• **WHAT THE TASK REQUIRES**
Wherever the string "cell" occurs in a line of these records, report that line.

• **THE DATA**
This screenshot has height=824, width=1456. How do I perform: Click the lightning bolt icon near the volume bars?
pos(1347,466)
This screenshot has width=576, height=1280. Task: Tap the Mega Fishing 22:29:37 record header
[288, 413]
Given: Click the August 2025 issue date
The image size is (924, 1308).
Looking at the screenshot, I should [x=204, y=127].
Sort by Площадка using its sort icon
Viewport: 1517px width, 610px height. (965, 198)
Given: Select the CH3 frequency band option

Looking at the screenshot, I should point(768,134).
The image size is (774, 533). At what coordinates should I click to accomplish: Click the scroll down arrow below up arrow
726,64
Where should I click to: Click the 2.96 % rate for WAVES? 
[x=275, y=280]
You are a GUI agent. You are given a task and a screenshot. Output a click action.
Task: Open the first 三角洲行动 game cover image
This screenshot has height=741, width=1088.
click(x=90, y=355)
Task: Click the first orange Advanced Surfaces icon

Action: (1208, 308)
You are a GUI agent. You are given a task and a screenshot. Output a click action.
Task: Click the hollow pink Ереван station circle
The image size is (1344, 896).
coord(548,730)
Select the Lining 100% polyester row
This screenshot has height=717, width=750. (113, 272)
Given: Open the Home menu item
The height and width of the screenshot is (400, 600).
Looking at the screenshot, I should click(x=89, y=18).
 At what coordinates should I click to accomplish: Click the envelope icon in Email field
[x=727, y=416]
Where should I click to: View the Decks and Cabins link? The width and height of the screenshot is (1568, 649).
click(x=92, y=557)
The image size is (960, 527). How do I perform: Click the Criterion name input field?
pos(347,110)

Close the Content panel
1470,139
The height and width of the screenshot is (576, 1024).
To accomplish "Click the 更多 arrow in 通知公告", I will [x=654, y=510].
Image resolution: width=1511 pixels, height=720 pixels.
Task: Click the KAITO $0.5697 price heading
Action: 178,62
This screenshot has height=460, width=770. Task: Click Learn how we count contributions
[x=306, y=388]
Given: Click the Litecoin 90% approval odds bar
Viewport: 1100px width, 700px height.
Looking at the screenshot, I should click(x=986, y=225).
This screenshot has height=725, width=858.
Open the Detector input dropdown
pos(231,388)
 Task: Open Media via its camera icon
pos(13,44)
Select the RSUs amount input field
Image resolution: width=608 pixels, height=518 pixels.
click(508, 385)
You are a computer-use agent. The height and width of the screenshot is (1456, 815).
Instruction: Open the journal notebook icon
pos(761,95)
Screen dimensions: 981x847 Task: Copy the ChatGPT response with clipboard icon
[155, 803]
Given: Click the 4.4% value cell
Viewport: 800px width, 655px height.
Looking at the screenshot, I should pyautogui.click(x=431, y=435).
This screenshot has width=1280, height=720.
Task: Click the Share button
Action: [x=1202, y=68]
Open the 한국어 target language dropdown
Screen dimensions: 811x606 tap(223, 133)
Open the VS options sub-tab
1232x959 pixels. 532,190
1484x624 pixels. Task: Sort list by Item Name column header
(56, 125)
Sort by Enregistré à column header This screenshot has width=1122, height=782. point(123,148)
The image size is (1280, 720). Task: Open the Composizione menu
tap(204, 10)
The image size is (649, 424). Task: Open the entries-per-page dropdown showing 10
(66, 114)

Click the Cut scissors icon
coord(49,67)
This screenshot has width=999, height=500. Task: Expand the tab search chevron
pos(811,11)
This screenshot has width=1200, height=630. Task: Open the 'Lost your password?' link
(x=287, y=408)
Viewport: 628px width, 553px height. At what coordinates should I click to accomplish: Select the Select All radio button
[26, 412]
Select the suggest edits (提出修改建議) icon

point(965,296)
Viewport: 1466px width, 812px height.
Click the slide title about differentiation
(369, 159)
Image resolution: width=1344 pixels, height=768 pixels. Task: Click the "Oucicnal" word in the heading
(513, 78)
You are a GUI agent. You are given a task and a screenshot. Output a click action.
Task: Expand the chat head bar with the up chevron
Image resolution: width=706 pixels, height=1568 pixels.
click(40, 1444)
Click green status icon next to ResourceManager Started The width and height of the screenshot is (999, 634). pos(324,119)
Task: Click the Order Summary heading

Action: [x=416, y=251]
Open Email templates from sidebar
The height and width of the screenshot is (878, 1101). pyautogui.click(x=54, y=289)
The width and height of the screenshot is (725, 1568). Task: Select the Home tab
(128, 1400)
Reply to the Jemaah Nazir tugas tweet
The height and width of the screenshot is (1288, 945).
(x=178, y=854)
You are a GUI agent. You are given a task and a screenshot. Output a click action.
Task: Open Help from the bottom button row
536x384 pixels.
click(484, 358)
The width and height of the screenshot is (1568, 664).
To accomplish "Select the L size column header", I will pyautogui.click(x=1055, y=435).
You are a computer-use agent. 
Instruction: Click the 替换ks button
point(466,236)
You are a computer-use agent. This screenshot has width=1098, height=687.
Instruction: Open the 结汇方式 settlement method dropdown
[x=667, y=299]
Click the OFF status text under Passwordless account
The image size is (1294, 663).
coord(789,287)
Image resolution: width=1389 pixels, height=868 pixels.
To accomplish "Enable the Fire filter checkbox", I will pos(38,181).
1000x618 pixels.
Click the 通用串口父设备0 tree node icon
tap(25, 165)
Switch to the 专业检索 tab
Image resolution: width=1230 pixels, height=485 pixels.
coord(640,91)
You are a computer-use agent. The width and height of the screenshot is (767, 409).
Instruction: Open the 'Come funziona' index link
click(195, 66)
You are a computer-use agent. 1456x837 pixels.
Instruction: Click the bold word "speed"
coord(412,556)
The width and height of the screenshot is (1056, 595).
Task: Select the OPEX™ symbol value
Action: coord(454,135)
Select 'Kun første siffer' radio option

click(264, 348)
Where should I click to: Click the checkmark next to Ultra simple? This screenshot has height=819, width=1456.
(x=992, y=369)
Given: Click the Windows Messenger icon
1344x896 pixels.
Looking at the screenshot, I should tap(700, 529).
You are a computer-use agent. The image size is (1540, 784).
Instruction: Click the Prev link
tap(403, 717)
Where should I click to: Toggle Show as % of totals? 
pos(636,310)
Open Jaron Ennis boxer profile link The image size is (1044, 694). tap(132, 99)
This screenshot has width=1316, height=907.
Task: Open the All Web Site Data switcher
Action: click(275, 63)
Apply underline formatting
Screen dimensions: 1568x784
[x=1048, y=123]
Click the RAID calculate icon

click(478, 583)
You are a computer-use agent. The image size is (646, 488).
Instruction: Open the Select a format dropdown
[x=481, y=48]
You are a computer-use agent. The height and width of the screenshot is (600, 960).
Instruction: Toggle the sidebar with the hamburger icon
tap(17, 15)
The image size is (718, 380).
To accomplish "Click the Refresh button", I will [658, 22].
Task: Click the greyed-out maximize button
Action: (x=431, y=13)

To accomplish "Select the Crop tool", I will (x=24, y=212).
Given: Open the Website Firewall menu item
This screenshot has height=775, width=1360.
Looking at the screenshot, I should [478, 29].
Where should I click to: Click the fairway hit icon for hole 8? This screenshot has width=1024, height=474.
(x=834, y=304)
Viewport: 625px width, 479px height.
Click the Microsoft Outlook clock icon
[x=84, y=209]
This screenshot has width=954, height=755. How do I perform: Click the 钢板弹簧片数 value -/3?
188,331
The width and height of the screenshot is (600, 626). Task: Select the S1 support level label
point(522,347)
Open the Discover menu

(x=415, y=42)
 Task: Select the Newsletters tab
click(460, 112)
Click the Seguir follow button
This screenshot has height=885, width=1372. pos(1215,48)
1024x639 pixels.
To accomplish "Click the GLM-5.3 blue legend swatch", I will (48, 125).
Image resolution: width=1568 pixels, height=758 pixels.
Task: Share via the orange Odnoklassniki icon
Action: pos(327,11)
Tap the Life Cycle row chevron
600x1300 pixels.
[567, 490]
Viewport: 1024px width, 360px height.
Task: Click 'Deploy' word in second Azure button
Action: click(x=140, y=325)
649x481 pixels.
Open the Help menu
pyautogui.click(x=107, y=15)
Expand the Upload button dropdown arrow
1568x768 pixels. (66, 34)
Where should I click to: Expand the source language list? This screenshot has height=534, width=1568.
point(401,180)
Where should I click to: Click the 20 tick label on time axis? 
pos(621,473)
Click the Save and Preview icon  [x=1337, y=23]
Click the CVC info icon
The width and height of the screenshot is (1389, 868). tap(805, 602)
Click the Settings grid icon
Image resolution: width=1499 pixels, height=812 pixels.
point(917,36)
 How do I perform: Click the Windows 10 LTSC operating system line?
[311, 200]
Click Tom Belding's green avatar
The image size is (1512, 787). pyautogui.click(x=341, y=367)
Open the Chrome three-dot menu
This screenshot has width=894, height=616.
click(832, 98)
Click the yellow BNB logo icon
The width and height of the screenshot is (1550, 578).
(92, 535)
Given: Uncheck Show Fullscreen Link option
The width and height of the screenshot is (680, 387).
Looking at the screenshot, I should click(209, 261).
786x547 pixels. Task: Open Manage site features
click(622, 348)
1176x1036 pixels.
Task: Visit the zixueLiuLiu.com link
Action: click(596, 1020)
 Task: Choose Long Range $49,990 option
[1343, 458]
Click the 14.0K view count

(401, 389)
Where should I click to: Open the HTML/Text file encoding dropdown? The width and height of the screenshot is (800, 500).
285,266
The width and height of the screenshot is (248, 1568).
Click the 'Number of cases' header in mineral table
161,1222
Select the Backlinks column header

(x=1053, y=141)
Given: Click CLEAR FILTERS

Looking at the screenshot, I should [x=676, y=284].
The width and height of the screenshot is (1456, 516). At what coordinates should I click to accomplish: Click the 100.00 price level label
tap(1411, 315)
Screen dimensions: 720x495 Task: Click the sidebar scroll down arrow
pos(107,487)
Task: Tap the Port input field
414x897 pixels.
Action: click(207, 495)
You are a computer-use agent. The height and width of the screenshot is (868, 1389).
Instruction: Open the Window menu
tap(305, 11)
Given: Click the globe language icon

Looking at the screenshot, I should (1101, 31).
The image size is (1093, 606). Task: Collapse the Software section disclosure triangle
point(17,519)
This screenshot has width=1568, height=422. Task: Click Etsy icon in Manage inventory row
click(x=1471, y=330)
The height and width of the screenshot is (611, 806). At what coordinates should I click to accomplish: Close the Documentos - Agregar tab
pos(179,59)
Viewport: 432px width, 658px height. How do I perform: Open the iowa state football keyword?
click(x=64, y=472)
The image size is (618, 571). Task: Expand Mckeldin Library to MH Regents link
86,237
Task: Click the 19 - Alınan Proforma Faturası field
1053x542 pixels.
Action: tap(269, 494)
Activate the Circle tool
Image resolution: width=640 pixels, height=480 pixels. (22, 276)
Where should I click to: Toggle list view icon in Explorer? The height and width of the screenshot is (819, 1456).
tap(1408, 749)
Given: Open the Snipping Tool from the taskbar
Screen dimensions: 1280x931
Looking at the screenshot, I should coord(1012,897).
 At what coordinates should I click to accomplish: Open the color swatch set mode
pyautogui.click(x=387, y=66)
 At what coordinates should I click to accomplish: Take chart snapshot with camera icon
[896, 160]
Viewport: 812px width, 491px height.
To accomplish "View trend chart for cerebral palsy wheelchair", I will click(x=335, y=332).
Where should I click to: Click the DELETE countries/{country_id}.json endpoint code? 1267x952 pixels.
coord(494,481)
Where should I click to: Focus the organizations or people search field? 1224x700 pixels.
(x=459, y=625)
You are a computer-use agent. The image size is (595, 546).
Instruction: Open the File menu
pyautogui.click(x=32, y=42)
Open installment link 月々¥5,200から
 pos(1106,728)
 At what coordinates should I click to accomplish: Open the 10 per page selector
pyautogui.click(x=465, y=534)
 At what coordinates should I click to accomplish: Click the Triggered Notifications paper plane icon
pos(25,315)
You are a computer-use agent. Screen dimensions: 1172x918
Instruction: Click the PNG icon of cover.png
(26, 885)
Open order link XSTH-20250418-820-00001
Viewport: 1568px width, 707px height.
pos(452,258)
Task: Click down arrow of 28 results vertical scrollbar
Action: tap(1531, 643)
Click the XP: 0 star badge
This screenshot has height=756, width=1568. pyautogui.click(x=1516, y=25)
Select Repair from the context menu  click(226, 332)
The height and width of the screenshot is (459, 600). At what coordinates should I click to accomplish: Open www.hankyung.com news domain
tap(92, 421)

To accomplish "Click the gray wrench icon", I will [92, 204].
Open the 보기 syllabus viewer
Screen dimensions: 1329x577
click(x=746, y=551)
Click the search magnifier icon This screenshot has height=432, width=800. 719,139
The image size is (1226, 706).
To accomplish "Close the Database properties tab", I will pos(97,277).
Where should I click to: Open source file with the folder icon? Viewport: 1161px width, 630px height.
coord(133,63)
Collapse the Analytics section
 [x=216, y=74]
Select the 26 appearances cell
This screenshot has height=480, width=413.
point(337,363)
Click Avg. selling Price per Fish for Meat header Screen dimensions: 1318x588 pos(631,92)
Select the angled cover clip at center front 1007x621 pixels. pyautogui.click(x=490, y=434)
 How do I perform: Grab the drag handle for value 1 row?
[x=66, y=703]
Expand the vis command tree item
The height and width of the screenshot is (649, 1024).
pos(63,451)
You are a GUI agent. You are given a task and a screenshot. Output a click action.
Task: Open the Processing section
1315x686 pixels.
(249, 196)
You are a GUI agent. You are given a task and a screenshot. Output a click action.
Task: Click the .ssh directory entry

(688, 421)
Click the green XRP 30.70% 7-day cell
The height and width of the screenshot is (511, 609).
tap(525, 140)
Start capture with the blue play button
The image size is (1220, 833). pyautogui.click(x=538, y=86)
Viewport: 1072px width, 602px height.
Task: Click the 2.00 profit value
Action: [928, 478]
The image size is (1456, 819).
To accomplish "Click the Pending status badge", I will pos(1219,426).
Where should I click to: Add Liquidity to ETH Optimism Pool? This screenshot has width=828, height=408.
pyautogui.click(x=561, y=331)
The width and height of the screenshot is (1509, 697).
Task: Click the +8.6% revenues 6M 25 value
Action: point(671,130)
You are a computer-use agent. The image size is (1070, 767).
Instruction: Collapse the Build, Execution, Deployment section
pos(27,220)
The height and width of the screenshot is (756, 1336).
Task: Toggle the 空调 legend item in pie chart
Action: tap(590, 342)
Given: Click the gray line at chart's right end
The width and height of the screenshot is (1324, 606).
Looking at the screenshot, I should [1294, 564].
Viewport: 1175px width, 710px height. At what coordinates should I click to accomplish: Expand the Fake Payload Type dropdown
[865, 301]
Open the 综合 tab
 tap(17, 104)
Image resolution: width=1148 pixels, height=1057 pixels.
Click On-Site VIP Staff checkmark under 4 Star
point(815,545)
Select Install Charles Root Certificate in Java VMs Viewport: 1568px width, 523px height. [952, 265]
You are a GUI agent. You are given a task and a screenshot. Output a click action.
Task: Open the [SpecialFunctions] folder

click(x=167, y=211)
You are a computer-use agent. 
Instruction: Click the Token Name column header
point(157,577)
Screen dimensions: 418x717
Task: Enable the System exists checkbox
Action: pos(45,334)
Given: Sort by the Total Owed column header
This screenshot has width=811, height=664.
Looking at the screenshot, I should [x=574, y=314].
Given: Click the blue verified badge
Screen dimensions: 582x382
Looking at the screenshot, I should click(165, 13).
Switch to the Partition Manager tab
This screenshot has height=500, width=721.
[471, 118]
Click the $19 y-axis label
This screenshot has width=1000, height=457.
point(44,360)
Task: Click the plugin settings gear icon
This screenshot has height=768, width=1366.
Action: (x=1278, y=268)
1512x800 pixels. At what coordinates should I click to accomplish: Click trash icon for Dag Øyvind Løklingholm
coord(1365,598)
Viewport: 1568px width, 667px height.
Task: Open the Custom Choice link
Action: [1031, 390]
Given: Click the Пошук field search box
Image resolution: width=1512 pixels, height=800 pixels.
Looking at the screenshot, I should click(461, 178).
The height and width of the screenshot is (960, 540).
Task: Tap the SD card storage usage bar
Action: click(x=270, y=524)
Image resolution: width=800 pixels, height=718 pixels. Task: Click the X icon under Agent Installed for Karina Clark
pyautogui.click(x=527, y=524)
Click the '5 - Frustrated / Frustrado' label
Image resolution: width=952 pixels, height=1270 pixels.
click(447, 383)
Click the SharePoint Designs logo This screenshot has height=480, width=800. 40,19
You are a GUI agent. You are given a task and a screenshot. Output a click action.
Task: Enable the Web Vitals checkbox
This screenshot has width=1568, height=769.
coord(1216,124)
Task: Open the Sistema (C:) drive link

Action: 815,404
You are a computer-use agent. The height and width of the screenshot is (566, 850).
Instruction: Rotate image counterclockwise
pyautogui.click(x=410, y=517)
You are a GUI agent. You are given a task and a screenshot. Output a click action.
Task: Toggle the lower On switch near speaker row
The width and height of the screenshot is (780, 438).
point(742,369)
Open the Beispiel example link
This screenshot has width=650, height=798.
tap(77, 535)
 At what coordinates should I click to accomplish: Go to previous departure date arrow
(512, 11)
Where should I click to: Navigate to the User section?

• **YOUR SOLUTION**
Given: Click the 4.4% value cell
Select the 26 appearances cell
Click the green XRP 30.70% 7-day cell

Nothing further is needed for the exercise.